**Textauszug:**
---+---
Standardmäßige Ablehnung beschreibt eine Sicherheitsstrategie in der Informatik. Hierbei wird jeder Zugriff auf eine Ressource grundsätzlich verweigert. Nur explizit definierte Ausnahmen erhalten eine Zugriffsberechtigung. Dieser Ansatz minimiert die Angriffsfläche eines Systems erheblich. Er bildet die Basis für das Konzept der geringsten Berechtigung. Eine korrekte Implementierung verhindert unbefugte Interaktionen mit sensiblen Daten. Die Kontrolle über den Systemzustand wird dadurch objektivierbar.
Logik
Die technische Umsetzung erfolgt über eine sogenannte Positivliste. Ein System prüft jede Anfrage gegen eine Liste erlaubter Identitäten oder Aktionen. Findet die Prüfung keinen Treffer, greift die automatische Ablehnung. Diese Logik unterscheidet sich grundlegend von der Filterung bekannter Bedrohungen. Administratoren definieren präzise Regeln für den Datenfluss. Die Validierung erfolgt vor jeder Ausführung.
Prävention
Dieser Ansatz schützt effektiv vor unbekannten Schwachstellen. Da keine vordefinierten Signaturen für Angriffe nötig sind, bleiben Zero Day Exploits oft wirkungslos. Die Integrität des Kernsystems bleibt gewahrt. Fehlkonfigurationen führen hierbei eher zu Funktionsausfällen als zu Sicherheitslücken. Sicherheitsarchitekten nutzen dies zur Härtung kritischer Infrastrukturen.
Etymologie
Der Begriff leitet sich aus dem englischen Fachausdruck Default Deny ab. Das Wort Default bezeichnet den Standardzustand eines Systems bei fehlender spezifischer Anweisung. Deny steht für die Verweigerung einer Anfrage. Die deutsche Übersetzung überträgt diese logische Zuweisung präzise in den Kontext der Systemadministration. Die Terminologie hat sich durch die Verbreitung von Firewalls etabliert. Sie beschreibt den Übergang von offenen zu geschlossenen Systemarchitekturen. Diese sprachliche Präzision unterstützt die globale Standardisierung von Sicherheitsrichtlinien. Die historische Entwicklung zeigt eine Abkehr von implizitem Vertrauen.
---+---
Gespeicherte Dateneinträge
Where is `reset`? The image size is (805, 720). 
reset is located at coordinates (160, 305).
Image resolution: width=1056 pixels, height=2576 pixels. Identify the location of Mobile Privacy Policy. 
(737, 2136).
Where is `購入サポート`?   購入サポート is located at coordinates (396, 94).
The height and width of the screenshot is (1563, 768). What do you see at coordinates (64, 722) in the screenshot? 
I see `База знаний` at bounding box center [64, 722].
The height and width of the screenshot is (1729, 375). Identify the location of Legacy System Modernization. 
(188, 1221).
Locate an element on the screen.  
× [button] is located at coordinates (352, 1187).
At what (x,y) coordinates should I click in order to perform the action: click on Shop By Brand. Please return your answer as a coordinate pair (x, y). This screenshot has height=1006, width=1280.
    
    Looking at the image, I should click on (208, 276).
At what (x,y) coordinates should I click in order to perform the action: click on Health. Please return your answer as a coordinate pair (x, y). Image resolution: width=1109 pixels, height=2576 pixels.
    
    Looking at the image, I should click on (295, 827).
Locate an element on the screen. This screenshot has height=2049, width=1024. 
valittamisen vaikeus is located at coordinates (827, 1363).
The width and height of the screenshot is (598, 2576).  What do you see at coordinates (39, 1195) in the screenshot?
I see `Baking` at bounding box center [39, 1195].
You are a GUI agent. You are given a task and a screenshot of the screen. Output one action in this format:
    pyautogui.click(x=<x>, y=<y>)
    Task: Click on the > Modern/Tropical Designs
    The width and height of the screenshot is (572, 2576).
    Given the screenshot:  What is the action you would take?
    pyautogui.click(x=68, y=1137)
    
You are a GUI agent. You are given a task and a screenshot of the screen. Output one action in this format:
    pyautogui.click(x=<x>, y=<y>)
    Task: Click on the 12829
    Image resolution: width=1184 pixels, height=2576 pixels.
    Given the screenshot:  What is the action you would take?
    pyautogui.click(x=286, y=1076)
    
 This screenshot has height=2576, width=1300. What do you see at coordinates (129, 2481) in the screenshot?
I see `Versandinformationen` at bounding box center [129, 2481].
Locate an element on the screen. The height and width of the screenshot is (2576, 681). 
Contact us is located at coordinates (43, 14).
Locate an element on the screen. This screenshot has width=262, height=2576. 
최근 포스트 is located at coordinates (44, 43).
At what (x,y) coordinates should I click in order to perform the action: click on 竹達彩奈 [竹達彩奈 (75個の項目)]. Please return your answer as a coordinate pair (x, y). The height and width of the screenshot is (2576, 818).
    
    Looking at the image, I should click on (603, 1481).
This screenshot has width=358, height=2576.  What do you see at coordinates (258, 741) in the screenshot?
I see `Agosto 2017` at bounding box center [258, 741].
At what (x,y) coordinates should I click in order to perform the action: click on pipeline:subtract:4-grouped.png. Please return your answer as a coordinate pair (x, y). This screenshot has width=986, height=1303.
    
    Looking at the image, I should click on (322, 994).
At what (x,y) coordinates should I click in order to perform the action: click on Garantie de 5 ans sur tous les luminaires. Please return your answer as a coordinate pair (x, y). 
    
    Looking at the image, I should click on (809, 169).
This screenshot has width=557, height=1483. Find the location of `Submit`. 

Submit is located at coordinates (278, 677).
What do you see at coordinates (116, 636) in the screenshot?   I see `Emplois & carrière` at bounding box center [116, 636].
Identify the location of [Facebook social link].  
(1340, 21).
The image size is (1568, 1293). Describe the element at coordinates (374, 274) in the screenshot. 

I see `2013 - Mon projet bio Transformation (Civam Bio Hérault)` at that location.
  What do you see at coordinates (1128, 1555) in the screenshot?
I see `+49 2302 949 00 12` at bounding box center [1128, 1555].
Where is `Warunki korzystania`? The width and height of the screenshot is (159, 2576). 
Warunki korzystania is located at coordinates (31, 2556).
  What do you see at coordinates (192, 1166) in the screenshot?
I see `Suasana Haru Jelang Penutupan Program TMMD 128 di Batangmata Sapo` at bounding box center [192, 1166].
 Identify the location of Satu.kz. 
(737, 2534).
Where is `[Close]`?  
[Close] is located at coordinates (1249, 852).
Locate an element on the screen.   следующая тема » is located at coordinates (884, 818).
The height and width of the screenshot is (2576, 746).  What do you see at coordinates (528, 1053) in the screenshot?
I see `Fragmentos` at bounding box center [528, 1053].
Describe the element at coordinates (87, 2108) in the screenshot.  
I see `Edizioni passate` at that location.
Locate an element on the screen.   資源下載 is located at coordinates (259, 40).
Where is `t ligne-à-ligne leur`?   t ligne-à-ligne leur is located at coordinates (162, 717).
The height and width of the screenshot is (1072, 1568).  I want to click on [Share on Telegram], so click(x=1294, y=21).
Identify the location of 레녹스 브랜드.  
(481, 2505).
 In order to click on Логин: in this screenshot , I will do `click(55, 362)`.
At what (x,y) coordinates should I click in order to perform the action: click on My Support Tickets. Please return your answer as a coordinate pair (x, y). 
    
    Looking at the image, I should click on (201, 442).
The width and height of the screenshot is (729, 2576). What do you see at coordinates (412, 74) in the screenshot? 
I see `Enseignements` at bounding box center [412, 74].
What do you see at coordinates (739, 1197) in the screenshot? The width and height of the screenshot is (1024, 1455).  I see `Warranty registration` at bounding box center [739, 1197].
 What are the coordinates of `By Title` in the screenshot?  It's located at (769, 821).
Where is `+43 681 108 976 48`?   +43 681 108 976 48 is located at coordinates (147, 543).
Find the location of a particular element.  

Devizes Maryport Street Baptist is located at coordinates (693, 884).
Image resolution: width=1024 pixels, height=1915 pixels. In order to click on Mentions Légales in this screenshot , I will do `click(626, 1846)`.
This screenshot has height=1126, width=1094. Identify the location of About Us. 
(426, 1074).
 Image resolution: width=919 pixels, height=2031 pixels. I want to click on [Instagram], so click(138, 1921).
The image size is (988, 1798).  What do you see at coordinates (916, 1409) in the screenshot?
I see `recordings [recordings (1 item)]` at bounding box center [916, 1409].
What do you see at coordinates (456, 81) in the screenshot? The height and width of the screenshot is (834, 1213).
---+---
**Aufgaben:**
• 1. Von welchem englischen Fachausdruck leitet sich der Begriff im Textauszug ab?
• 2. Gib den Absatz des Textauszugs, der mit „Dieser Ansatz schützt effektiv“ beginnt, als Stichpunktliste mit seinen wesentlichen Fakten wieder.
• 3. Kopiere aus dem Textauszug wortgetreu den Abschnitt zwischen „Standardmäßige Ablehnung beschreibt“ und „wird dadurch objektivierbar.“, beide eingeschlossen.

**Ergebnisse je Aufgabe:**
• 1. Von Default Deny.

• 2.
- Wirksamer Schutz vor unbekannten Schwachstellen
- Zero Day Exploits bleiben oft wirkungslos, da keine vordefinierten Angriffssignaturen nötig sind
- Die Integrität des Kernsystems bleibt gewahrt
- Fehlkonfigurationen führen eher zu Funktionsausfällen als zu Sicherheitslücken
- Sicherheitsarchitekten nutzen dies zur Härtung kritischer Infrastrukturen

• 3.
Standardmäßige Ablehnung beschreibt eine Sicherheitsstrategie in der Informatik. Hierbei wird jeder Zugriff auf eine Ressource grundsätzlich verweigert. Nur explizit definierte Ausnahmen erhalten eine Zugriffsberechtigung. Dieser Ansatz minimiert die Angriffsfläche eines Systems erheblich. Er bildet die Basis für das Konzept der geringsten Berechtigung. Eine korrekte Implementierung verhindert unbefugte Interaktionen mit sensiblen Daten. Die Kontrolle über den Systemzustand wird dadurch objektivierbar.